Government proposals will bring permanent non-domicile status to an end from 6 April 2017.
However, the government has shied away from complete abolition, and is introducing a deemed domicile rule instead. A person will be deemed to be domiciled in the UK for all tax purposes once they have been resident in the UK for at least 15 out of the previous 20 tax years. Deemed domicile status will apply from the 16th year of UK residence. For inheritance tax (IHT), a person will therefore be deemed to be domiciled in the UK one year earlier than is currently the case.
The 15 out of 20 year rule means that some planning may be possible. For example, you could be UK resident for 15 years, then you could be non-resident for six years, and then you could be resident for another 15 years without becoming deemed domiciled for any of these years.
Domiciled in the UK
Once anyone is deemed to be domiciled in the UK, they will generally be taxed on exactly the same basis as a person who is UK domiciled. They will therefore have to pay income tax and capital gains tax on their worldwide income and gains – and the remittance basis of taxation for overseas income and gains will no longer be available to them. IHT will be payable on worldwide assets instead of just on a person’s UK assets.

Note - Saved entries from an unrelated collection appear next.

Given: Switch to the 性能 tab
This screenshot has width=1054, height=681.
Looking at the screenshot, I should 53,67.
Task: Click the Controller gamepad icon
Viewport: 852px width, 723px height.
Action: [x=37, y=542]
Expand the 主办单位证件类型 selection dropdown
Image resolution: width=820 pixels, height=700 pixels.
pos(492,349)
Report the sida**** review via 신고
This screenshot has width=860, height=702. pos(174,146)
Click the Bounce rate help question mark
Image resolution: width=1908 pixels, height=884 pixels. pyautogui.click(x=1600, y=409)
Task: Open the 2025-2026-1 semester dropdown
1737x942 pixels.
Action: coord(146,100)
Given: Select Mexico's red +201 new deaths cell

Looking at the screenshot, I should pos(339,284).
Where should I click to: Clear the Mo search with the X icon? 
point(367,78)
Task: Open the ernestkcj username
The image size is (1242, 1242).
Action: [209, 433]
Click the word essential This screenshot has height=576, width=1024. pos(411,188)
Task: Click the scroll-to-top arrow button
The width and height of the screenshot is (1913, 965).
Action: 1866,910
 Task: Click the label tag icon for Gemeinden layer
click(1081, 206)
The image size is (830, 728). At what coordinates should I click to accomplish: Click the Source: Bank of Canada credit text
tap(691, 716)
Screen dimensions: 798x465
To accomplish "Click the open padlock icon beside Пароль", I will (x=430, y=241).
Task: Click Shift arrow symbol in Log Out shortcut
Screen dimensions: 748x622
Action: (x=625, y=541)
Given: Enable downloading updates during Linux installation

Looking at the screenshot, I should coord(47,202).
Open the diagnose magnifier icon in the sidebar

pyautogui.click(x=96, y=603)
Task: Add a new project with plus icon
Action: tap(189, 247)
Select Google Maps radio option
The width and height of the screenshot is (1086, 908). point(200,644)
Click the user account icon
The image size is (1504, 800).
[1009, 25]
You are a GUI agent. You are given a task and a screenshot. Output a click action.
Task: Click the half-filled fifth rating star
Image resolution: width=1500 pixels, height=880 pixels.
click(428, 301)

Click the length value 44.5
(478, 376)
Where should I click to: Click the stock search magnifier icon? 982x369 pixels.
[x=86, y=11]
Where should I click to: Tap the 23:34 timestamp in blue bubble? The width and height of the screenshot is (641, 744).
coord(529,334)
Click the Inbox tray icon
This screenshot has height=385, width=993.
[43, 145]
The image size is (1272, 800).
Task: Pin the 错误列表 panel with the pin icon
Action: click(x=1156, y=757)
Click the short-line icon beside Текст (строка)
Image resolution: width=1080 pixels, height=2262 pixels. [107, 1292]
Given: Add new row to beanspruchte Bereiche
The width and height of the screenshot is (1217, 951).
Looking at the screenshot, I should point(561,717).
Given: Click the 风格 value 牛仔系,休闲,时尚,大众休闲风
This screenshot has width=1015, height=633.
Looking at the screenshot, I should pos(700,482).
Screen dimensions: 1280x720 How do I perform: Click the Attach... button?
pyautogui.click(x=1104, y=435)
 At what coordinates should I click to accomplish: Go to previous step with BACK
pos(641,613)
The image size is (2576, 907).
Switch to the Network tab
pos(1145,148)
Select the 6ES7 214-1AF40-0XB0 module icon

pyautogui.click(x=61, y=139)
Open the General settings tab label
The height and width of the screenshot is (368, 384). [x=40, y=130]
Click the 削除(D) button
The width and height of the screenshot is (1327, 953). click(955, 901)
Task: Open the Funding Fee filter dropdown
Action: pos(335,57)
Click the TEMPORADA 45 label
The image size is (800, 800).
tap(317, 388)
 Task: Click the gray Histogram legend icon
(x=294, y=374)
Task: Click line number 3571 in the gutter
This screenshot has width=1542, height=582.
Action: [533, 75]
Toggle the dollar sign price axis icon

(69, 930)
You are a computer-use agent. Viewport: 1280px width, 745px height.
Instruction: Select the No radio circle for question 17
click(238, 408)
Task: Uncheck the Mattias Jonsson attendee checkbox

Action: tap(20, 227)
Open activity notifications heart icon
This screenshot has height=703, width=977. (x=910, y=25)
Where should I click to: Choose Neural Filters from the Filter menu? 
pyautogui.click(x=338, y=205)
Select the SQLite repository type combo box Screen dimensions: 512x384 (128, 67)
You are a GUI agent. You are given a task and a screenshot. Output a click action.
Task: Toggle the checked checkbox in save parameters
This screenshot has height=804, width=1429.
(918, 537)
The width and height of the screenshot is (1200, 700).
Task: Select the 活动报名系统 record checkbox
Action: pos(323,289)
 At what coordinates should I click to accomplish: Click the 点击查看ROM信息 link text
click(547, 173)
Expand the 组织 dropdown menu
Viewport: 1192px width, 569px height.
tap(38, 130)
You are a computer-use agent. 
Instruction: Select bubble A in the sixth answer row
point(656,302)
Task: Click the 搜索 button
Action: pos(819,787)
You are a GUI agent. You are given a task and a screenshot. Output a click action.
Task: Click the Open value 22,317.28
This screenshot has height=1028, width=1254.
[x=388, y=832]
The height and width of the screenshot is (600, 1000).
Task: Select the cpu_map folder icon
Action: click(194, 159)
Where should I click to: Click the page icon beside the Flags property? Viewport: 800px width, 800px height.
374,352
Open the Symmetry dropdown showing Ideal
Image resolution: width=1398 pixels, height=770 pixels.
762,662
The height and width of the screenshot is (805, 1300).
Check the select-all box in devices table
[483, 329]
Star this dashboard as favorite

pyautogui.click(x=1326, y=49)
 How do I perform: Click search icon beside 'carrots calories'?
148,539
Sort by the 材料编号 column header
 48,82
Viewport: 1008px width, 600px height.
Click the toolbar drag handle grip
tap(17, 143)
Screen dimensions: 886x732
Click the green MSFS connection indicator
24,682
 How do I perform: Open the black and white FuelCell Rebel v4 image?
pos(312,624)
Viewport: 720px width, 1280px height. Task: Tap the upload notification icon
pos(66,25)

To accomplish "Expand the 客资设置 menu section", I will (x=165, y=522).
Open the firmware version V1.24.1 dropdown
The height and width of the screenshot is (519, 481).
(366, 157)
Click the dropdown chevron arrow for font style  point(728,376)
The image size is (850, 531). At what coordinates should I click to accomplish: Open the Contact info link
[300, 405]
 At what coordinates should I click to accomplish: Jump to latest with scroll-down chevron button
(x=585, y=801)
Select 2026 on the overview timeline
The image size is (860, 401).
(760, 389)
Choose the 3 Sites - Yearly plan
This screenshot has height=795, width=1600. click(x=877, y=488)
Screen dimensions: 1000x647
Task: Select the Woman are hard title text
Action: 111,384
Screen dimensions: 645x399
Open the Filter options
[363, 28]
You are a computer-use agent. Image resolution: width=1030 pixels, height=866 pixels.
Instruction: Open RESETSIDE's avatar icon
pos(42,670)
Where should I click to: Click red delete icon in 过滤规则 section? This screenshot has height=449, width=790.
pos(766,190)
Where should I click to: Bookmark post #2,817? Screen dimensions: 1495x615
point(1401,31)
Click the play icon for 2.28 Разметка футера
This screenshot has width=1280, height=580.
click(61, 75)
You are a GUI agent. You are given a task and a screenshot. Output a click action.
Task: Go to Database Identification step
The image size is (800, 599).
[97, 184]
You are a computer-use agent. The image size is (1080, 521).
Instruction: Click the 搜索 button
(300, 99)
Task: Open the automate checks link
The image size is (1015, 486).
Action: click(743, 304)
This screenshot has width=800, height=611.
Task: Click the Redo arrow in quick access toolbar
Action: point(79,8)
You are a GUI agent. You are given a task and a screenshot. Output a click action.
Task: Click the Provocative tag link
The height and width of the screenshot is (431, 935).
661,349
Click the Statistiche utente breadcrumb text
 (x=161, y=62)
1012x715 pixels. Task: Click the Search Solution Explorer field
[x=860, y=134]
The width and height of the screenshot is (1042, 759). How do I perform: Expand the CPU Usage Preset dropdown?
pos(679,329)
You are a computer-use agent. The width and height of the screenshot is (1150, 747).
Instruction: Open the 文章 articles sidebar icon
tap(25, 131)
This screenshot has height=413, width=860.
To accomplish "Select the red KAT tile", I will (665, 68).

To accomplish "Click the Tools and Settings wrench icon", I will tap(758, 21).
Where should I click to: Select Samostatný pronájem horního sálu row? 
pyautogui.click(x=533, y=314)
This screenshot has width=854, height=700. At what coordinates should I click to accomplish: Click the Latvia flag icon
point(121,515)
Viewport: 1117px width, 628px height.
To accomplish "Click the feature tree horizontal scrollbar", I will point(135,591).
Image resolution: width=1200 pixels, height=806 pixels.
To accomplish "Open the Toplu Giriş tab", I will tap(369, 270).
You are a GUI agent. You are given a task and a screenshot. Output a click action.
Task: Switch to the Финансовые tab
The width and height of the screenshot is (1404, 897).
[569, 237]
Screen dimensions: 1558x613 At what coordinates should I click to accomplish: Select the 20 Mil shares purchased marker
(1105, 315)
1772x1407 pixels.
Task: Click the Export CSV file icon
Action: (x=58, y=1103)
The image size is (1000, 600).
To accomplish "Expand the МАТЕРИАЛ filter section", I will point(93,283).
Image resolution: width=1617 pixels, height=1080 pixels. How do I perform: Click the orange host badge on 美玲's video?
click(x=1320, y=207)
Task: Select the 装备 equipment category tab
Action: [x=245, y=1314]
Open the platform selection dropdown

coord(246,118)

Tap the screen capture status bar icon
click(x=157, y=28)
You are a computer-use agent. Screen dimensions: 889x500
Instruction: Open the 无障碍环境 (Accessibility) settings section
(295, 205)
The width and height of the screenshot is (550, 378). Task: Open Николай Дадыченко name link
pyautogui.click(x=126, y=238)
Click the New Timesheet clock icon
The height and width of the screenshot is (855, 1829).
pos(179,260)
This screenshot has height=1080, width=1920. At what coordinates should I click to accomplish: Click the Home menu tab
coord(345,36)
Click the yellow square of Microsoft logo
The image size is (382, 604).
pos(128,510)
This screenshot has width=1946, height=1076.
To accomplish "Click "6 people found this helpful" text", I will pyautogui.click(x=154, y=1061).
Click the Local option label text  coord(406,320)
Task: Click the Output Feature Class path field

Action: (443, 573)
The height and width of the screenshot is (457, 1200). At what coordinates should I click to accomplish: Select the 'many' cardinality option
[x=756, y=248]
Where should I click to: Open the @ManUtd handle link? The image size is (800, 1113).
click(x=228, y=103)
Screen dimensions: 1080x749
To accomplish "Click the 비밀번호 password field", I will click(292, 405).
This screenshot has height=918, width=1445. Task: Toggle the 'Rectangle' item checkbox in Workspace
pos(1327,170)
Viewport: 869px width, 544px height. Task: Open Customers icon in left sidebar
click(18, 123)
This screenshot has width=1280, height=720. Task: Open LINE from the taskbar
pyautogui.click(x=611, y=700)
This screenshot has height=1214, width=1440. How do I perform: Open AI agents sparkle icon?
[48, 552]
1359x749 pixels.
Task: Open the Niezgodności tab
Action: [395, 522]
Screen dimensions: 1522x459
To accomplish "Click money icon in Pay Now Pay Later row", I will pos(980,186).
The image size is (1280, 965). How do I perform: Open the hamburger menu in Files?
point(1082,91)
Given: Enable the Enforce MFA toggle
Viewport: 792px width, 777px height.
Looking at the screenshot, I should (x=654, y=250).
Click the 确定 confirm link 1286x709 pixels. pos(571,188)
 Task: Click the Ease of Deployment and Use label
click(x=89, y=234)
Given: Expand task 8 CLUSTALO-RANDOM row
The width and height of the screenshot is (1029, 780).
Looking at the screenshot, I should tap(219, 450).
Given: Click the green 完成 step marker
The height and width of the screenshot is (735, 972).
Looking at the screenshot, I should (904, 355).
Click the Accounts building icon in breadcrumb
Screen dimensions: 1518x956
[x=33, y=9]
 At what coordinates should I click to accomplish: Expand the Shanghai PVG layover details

However, the proposals include protection for offshore trusts provided the trust has been set up before a person becomes deemed domiciled. Income and gains retained within the trust will be protected from the tax implications of the settlor becoming deemed domiciled. Offshore trusts will also remain effective for IHT purposes. So if you have surplus assets, consider transferring them into trust before being caught under the deeming provisions. Of course once you have been deemed to be UK domiciled, the exemption will not apply where you, your spouse or your children receive any benefit from the trust.
If you are not UK domiciled but you are UK resident for 15 or more years, you might need to think about leaving the UK for a long enough period to reset the year count. If you are already overseas, you will now need to plan the date of your return to the UK with care.